How the West Was Lost

Author :
Release : 1999-03-19
Genre : History
Kind : eBook
Book Rating : 987/5 ( reviews)

Download or read book How the West Was Lost written by Stephen Aron. This book was released on 1999-03-19. Available in PDF, EPUB and Kindle. Book excerpt: 'How the West Was Lost' tracks the overlapping conquest, colonization, and consolidation of the trans-Appalachian frontier. Not a story of paradise lost, this is a book about possibilities lost. It focuses on the common ground between Indians and backcountry settlers which was not found.

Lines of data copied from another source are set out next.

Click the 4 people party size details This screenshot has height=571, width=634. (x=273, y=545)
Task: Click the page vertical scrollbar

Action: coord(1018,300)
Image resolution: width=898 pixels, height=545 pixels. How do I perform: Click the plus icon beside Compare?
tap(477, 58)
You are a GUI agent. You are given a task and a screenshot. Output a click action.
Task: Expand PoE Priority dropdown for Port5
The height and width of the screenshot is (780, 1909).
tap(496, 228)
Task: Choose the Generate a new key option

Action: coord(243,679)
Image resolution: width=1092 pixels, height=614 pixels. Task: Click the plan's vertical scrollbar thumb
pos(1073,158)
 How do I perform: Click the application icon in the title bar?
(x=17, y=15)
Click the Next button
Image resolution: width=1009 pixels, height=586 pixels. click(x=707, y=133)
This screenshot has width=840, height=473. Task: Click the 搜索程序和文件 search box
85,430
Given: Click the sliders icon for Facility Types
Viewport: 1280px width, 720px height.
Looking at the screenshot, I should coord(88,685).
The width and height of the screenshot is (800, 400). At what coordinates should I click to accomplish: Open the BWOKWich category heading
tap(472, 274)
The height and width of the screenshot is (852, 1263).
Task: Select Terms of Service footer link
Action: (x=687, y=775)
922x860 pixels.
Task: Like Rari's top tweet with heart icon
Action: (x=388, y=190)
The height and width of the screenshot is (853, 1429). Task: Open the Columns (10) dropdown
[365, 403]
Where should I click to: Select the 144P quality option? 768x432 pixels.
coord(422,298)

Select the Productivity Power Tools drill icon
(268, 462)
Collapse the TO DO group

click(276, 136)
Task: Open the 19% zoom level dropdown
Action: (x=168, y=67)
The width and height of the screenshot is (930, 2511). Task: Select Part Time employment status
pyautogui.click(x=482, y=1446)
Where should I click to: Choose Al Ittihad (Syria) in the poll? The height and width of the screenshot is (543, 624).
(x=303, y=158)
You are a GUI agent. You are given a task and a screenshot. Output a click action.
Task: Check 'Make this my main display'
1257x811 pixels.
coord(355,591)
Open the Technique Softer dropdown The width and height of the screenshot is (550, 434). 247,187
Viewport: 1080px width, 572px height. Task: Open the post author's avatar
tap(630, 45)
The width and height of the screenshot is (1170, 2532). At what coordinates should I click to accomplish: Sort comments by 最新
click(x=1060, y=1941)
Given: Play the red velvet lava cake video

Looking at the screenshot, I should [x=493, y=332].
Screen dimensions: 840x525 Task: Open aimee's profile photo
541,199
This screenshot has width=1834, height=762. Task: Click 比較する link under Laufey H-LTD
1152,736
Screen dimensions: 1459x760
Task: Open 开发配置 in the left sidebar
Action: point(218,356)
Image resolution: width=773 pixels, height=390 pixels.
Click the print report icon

Vascular Plants of Kentucky

Author :
Release : 1992
Genre : History
Kind : eBook
Book Rating : 207/5 ( reviews)

Download or read book Vascular Plants of Kentucky written by Edward T. Browne. This book was released on 1992. Available in PDF, EPUB and Kindle. Book excerpt: White southerners recognized that the perpetuation of segregation required whites of all ages to uphold a strict social order -- especially the young members of the next generation. White children rested at the core of the system of segregation between 1890 and 1939 because their participation was crucial to ensuring the future of white supremacy. Their socialization in the segregated South offers an examination of white supremacy from the inside, showcasing the culture's efforts to preserve itself by teaching its beliefs to the next generation. In Raising Racists: The Socialization of White Children in the Jim Crow South, author Kristina DuRocher reveals how white adults in the late nineteenth and early twentieth centuries continually reinforced race and gender roles to maintain white supremacy. DuRocher examines the practices, mores, and traditions that trained white children to fear, dehumanize, and disdain their black neighbors. Raising Racists combines an analysis of the remembered experiences of a racist society, how that society influenced children, and, most important, how racial violence and brutality shaped growing up in the early-twentieth-century South.